• _To be done_
Please update the lines from the one with "44-ФЗ (460, 2359)" up to and including the one with "ЗМО (458, 2345)", replacing "Гайд" with "Руководство" and leaving everything else unchanged. Return only those lines.

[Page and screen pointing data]
##########

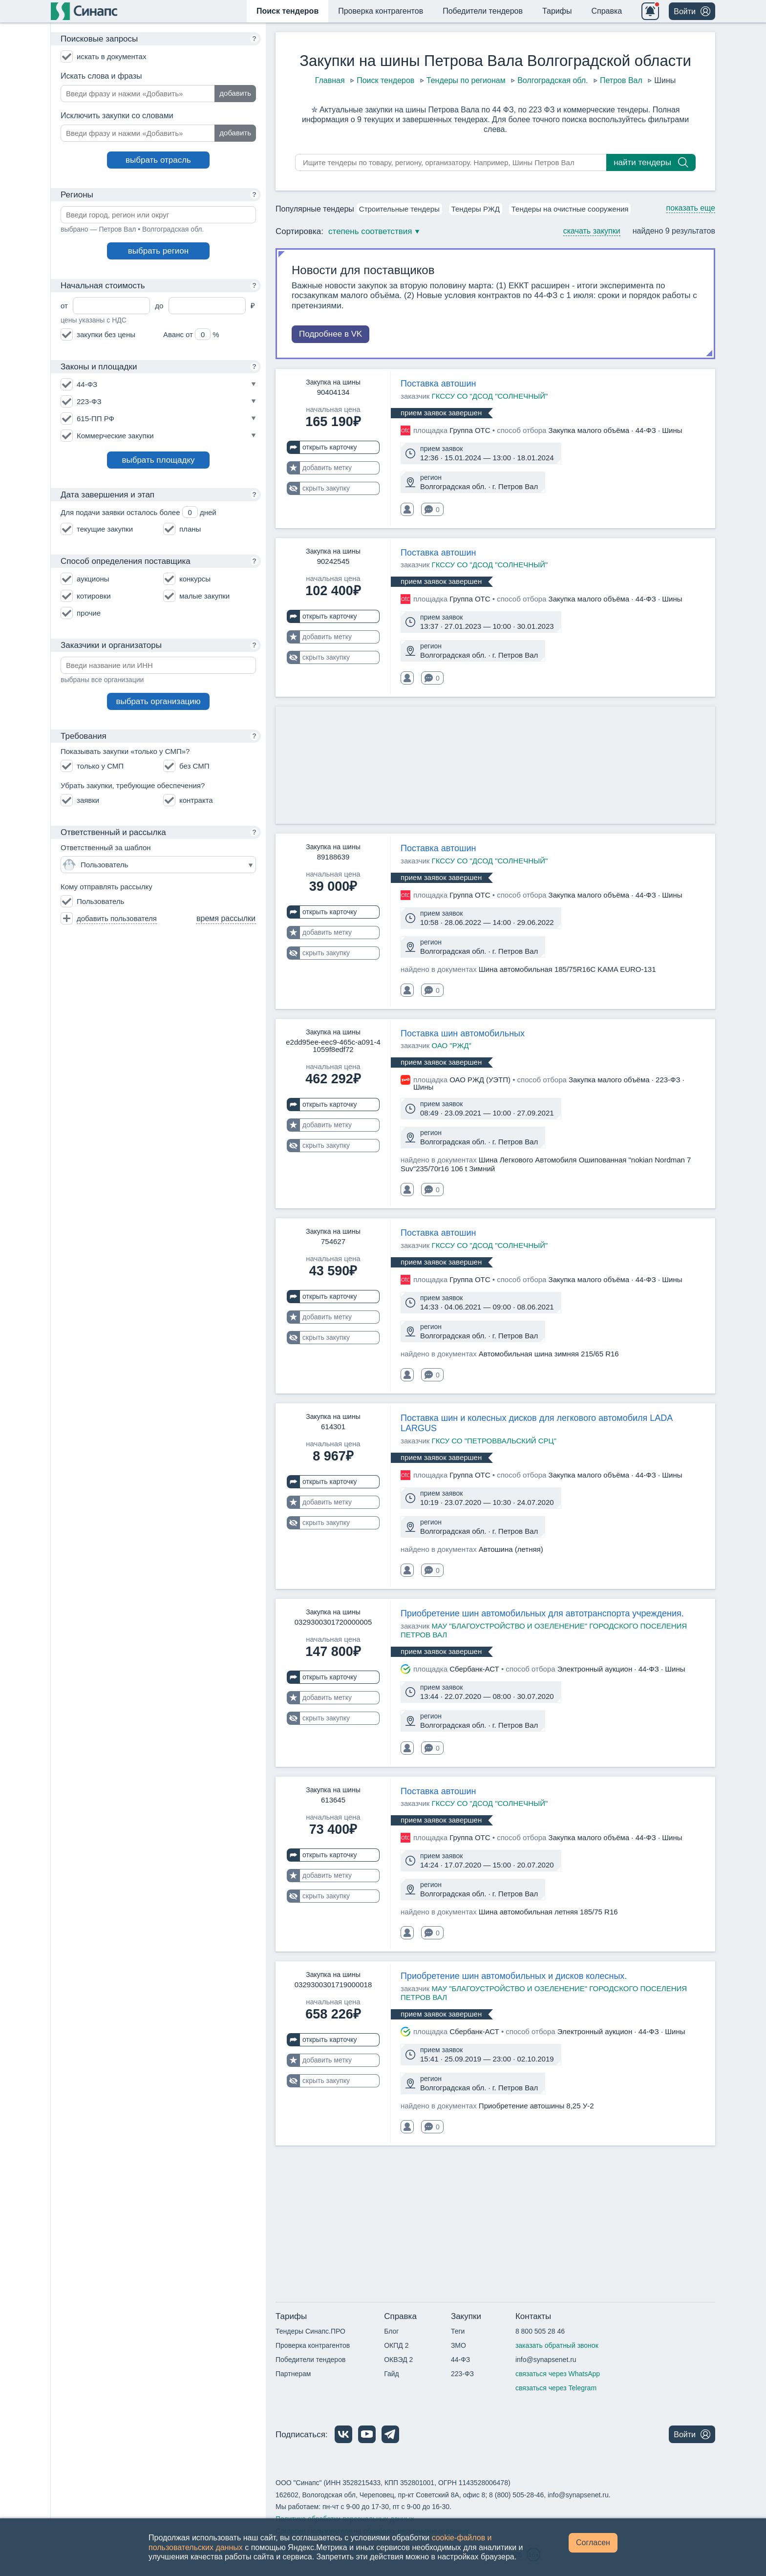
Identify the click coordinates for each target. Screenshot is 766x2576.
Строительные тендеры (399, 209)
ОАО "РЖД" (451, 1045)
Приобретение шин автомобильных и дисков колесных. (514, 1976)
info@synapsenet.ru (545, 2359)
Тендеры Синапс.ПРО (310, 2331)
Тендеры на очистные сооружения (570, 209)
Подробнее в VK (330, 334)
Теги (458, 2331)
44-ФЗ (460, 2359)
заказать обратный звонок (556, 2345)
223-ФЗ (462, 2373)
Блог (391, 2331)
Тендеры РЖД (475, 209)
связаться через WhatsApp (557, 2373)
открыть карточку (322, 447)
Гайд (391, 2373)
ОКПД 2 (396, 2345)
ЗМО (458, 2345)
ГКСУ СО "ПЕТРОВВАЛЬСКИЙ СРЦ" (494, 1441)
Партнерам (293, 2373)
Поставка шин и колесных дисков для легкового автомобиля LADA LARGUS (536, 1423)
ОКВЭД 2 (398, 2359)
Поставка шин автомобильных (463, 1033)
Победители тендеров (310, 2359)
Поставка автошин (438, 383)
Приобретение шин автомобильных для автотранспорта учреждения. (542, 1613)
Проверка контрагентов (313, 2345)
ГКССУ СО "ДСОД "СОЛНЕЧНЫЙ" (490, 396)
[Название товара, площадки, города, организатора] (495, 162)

##########

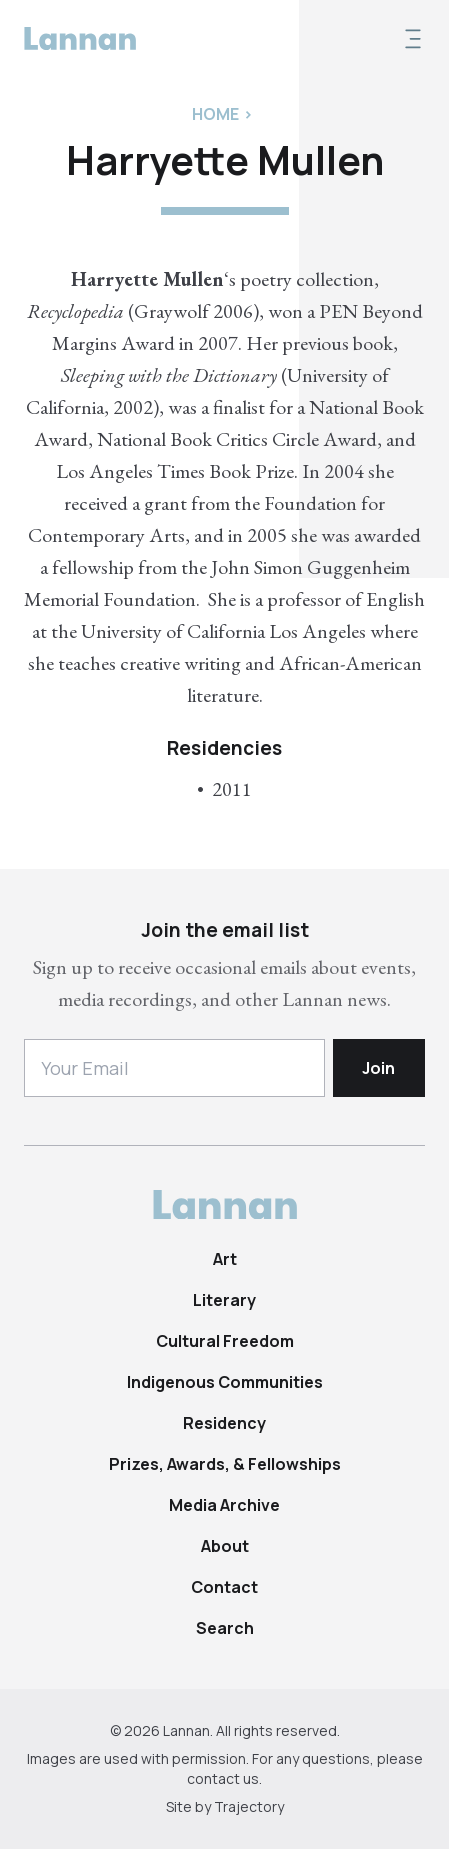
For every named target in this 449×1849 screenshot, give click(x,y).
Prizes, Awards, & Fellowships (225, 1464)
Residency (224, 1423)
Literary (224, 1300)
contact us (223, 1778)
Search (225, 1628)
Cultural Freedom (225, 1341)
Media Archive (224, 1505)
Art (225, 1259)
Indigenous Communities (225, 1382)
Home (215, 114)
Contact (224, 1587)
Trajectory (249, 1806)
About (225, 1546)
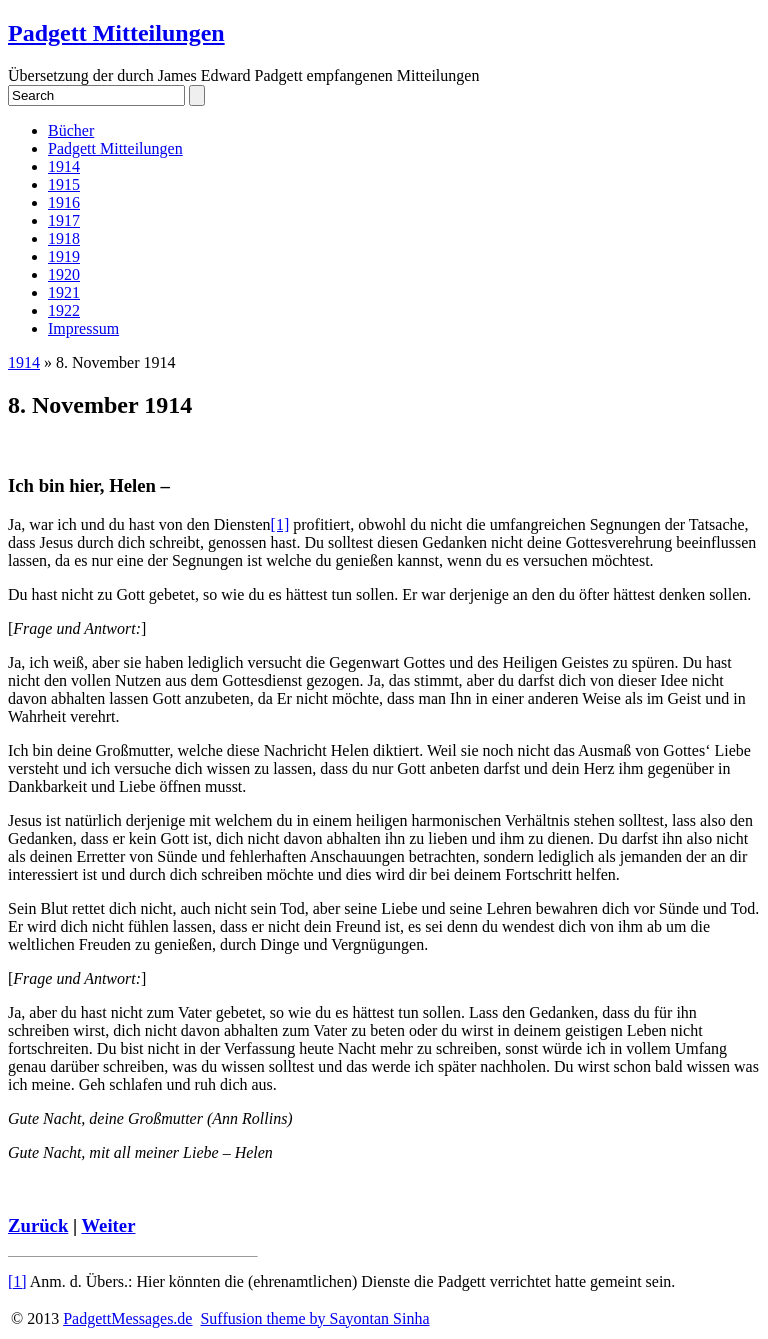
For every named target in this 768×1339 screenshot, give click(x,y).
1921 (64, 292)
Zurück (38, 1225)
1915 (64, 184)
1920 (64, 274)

##########

• _Written reply_
44-ФЗ (460, 2359)
заказать обратный звонок (556, 2345)
223-ФЗ (462, 2373)
Блог (391, 2331)
Тендеры РЖД (475, 209)
связаться через WhatsApp (557, 2373)
открыть карточку (322, 447)
Руководство (391, 2373)
ОКПД 2 (396, 2345)
ЗМО (458, 2345)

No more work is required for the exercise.